The two brands sometimes sit in the same shopping center, which is deliberate. TJX uses the dual-brand strategy to capture different slices of the home décor market without cannibalizing sales. A shopper might pick up accent pieces at HomeGoods and then walk next door to HomeSense for a dining set. Combined, the two brands operate about 1,042 stores in the U.S., and TJX has said its long-term target is 1,800 locations for the pair.
HomeSense first launched in Canada in 2001 and has since expanded into three distinct geographic markets, each with its own branding approach.

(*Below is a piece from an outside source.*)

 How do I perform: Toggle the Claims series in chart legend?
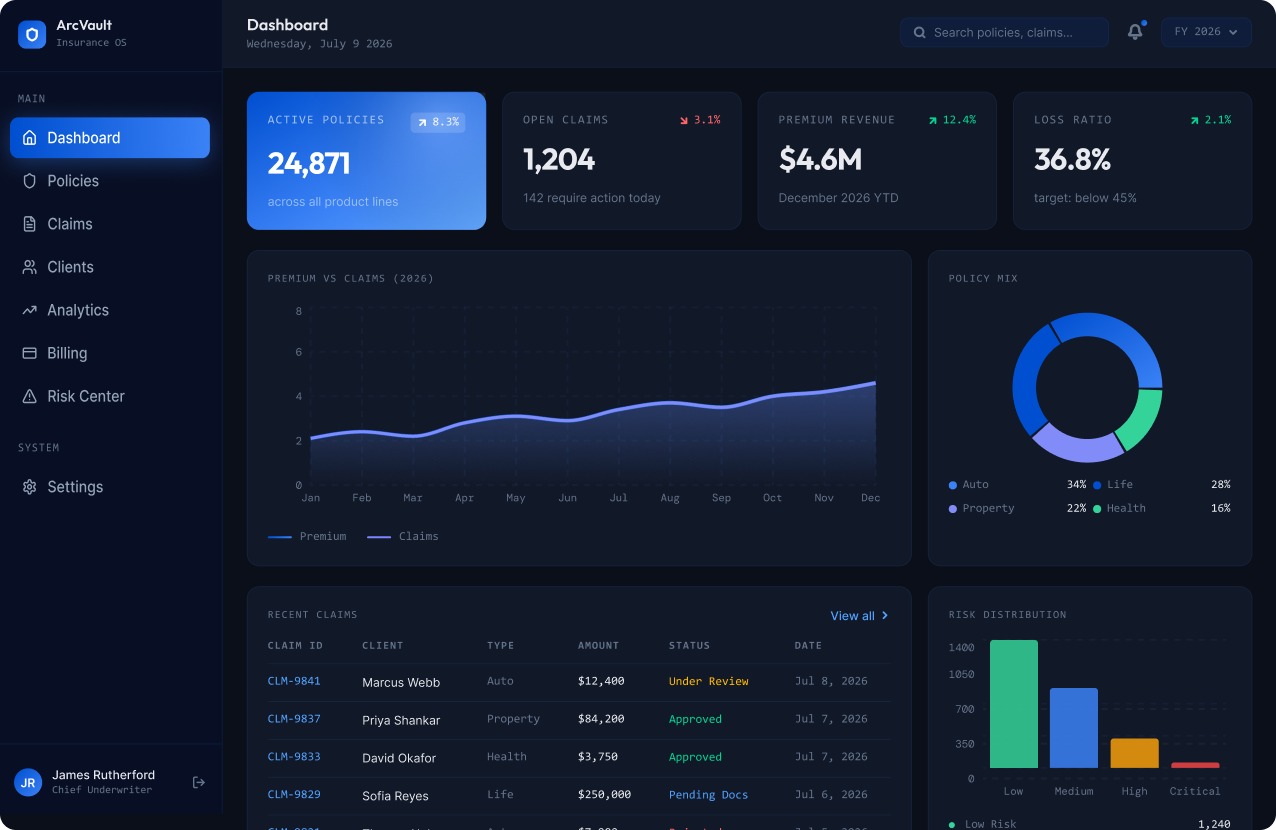click(402, 537)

Canada is where the brand started and where it has its deepest footprint relative to market size. HomeSense operates about 162 Canadian stores, alongside the Winners and Marshalls chains. TJX Canada, headquartered in Mississauga, Ontario, runs all three brands and operates more than 500 stores total across the country.
HomeSense entered the U.S. market much later and remains smaller here, with roughly 79 locations. The brand operates alongside the far more established HomeGoods chain rather than replacing it. U.S. expansion has been steady but deliberate, with new stores opening in markets where TJX sees room for the furniture-heavy format alongside existing HomeGoods locations.
In the UK and Ireland, HomeSense operates about 74 stores alongside TK Maxx, the European version of T.J. Maxx. The HomeSense UK website advertises savings of up to 60% below recommended retail prices, which aligns with the off-price model TJX uses across all its brands. The European division reports up through TJX International, which manages all operations outside North America.
Because TJX is publicly traded, the technical owners of HomeSense are the thousands of individual and institutional investors who hold TJX common stock. In practice, a handful of massive investment firms hold the largest stakes. As of early 2026, the top three institutional shareholders are Blackrock at about 9.7%, Vanguard at roughly 6.5%, and State Street at approximately 4.4%. Those firms influence corporate direction through proxy voting at annual shareholder meetings.
TJX pays a quarterly dividend of $0.48 per share, which gives long-term shareholders a regular income stream on top of any stock price gains. The company’s consistent dividend increases over the years reflect the stable cash flow generated across its brand portfolio, HomeSense included.
Part of understanding who owns HomeSense means understanding how the parent company controls what ends up on store shelves. TJX requires every merchandise vendor to comply with a Vendor Code of Conduct covering labor practices, environmental standards, and ethical business conduct. The code extends to any factories or subcontractors a vendor uses, and vendors must provide workers with a fair grievance mechanism.
TJX backs this up with audits. In its most recent fiscal year, the company audited or reviewed audit reports from more than 3,300 factories across nearly 30 countries. Most of those audits were conducted by professionals certified through the Association of Professional Social Compliance Auditors. When standard third-party audit reports are unavailable, TJX uses its own compliance guidelines administered through outside auditing firms.